Paint Houses - Algorithmic problems

2
votes

Here's a simple question from leetcode, https://leetcode.com/problems/paint-house/description/

There are a row of n houses, each house can be painted with one of the three colors: red, blue or green. The cost of painting each house with a certain color is different. You have to paint all the houses such that no two adjacent houses have the same color.

The cost of painting each house with a certain color is represented by a n x 3 cost matrix. For example, costs[0][0] is the cost of painting house 0 with color red; costs[1][2] is the cost of painting house 1 with color green, and so on... Find the minimum cost to paint all houses.

Based on my understanding of the problem, here's my solution, which is verbose, but intentionally so,

import sys

class Solution(object):
    def minCost(self, costs):
        """
        :type costs: List[List[int]]
        :rtype: int
        """
        if costs is None or len(costs) == 0:
            return 0
        memo = [0 for _ in range(len(costs))]

        house, cost = self.get_min_cost_and_index(costs[0])
        memo[0] = cost
        for i in range(1, len(costs)):
            curr_house, curr_cost = self.get_min_cost_and_index(costs[i])
            if curr_house == house:
                mod_house, mod_cost = self.get_min_cost_and_index_minus_one(costs[i], house)
                memo[i] = memo[i-1] + mod_cost
                house = mod_house
            else:
                memo[i] = memo[i-1] + curr_cost
                house = curr_house

        return memo[-1]

    def get_min_cost_and_index(self, row):
        min_val, index = sys.maxsize, -1
        for i,v in enumerate(row):
            if v < min_val:
                min_val = v
                index = i
        return index, min_val

    def get_min_cost_and_index_minus_one(self, row, minus):
        min_val, index = sys.maxsize, -1
        for i, v in enumerate(row):
            if i == minus:
                continue
            if v < min_val:
                min_val = v
                index = i
        return index, min_val

The problem is on the test case below it fails,

if __name__ == '__main__':
    solution = Solution()
    print(solution.minCost([[5,8,6],[19,14,13],[7,5,12],[14,15,17],[3,20,10]]))

My solution gives 47 which is correct as per the logic I've implemented.
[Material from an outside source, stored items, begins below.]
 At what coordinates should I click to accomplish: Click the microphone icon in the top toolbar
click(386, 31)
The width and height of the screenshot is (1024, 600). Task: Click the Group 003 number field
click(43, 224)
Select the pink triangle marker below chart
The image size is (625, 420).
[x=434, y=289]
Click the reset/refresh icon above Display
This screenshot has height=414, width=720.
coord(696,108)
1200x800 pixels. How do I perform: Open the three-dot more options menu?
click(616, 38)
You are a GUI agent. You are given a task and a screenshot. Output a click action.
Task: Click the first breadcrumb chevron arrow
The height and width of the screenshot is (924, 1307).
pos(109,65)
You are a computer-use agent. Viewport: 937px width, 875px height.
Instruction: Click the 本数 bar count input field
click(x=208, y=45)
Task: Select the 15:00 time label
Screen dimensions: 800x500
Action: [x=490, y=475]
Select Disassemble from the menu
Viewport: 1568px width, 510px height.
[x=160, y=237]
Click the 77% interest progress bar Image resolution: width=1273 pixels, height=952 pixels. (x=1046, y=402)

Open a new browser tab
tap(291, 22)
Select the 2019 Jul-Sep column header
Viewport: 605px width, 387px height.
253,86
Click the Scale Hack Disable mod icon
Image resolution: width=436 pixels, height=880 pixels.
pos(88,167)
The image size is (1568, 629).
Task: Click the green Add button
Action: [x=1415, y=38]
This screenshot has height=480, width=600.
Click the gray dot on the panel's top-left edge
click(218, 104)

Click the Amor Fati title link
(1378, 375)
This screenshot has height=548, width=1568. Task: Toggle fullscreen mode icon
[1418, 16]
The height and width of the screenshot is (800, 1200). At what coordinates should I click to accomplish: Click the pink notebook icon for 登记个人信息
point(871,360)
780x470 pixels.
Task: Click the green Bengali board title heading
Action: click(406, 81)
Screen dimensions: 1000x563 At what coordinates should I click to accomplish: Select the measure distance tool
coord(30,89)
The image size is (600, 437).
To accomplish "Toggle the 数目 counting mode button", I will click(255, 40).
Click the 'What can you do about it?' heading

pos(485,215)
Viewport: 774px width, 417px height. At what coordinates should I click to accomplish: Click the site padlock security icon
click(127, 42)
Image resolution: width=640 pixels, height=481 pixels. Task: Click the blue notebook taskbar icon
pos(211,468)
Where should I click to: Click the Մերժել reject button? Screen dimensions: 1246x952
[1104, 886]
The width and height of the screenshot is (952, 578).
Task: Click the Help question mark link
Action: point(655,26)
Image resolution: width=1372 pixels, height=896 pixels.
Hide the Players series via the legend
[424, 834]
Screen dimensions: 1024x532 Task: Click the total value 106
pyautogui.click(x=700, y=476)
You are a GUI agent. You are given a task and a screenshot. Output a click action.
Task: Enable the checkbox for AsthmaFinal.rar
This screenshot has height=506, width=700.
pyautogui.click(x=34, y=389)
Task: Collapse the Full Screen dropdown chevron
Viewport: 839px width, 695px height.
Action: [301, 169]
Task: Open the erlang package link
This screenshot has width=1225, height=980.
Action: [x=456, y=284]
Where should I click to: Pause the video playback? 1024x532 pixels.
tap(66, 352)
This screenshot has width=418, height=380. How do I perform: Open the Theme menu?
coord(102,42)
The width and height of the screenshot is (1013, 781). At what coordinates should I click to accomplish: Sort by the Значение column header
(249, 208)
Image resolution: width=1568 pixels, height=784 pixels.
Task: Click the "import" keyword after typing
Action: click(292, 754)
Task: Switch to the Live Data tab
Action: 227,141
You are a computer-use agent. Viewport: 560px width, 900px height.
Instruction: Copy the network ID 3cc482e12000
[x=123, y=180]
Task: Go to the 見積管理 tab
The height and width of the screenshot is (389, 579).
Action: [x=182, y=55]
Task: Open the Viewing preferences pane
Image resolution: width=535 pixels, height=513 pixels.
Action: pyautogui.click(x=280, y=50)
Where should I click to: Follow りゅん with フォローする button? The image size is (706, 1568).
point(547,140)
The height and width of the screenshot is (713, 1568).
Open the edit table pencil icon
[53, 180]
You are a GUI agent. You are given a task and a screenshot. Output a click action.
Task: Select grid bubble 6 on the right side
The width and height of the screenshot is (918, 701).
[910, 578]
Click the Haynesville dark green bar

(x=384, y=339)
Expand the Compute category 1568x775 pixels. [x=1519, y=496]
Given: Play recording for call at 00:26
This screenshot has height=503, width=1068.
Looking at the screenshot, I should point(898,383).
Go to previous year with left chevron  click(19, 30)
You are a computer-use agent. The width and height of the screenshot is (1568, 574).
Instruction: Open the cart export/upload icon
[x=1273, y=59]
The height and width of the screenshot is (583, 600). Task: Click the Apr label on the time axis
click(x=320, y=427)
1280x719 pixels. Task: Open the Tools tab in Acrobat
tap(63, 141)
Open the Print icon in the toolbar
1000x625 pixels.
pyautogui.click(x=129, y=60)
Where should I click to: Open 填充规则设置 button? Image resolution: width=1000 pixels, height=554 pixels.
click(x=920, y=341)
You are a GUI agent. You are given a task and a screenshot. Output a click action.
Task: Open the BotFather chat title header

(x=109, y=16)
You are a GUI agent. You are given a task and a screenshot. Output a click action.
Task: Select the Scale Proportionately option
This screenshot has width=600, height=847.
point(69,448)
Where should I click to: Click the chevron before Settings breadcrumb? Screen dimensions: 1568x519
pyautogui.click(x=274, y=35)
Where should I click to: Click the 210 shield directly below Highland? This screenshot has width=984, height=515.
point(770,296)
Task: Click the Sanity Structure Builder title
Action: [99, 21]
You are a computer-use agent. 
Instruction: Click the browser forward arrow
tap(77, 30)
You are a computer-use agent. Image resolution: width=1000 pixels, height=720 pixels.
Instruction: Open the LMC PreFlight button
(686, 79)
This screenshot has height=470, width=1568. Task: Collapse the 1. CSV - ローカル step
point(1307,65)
The correct answer though is 43 and I can't how and why Can someone help me what I'm missing out?

2
pythonalgorithm
Isn't this a running challenge?Willem Van Onsem
I don't understand the downvote. It's not a competition or a running challenge, it's a platform to practise coding problem. I have an approach that I've tried and doesn't work correctly and I can't understand why. Which part of SO guidelines have I violated?Melissa Stewart
From what I can tell (specifically, that you don't seem to be using recursion or (better) dynamic programming), you're using a greedy algorithm. This won't work all the time for this problem, because the optimal overall solution might involve making seemingly "bad" decisions early on, in order to get a big payoff later. As a very simple example, suppose there are just 2 houses, with costs [10, 20, 30] and [1, 500, 500]. Your algorithm will "greedily" choose to paint the first house with colour #1 because 10 < 20 and 10 < 30, but then it's forced to pay 500 for the second house.j_random_hacker
I don't understand the problem, can you please explain this problemnitinsridar

2 Answers

4
votes

You can use dynamic programming to find the minimum cost of painting the first i houses, assuming house i is painted color j. Then the solution to the original problem is the color of the final house that results in the minimal total cost.

The dynamic program works, because (for example) the minimum cost of the first 10 houses painting the 10th house red is the cost of painting the 10th house red, plus the minimum total cost of painting the first 9 houses with the 9th house green or blue.

Here's a relatively terse program that implements this:

def lowcost(costs):
    c = [0, 0, 0]
    for cc in costs:
        c = [cc[j] + min(c[(j+k)%3] for k in [1, 2]) for j in xrange(3)]
    return min(c)

print(lowcost([[5,8,6],[19,14,13],[7,5,12],[14,15,17],[3,20,10]]))

It uses O(1) memory and O(N) time.

3
votes

You're using a greedy approach that, as stated by j_random_hacker in the comments, won't find the optimal solution in all cases.

You might benefit from using a graph approach.

Imagine that each cell of the cost matrix is a Node. Each node, then, has edges connecting it to the two cells of different color from it from above and below.

That is:

Cell cost[i][j] has edges connecting it to cost[i - 1][(j + 1)%3], cost[i - 1][(j + 2)%3], cost[i + 1][(j + 1)%3] and cost[i + 1][(j + 2)%3] for all i in [0, n-1] and j in [0, 2].

To simplify the next part, you can create two additional nodes with cost 0. One node (Start node) connected to all nodes in the first row and one node (End Node) connected to all nodes in the last row.

Now you just have to use Dijkstra’s shortest path algorithm to calculate the shortest distance from Start Node to End Node.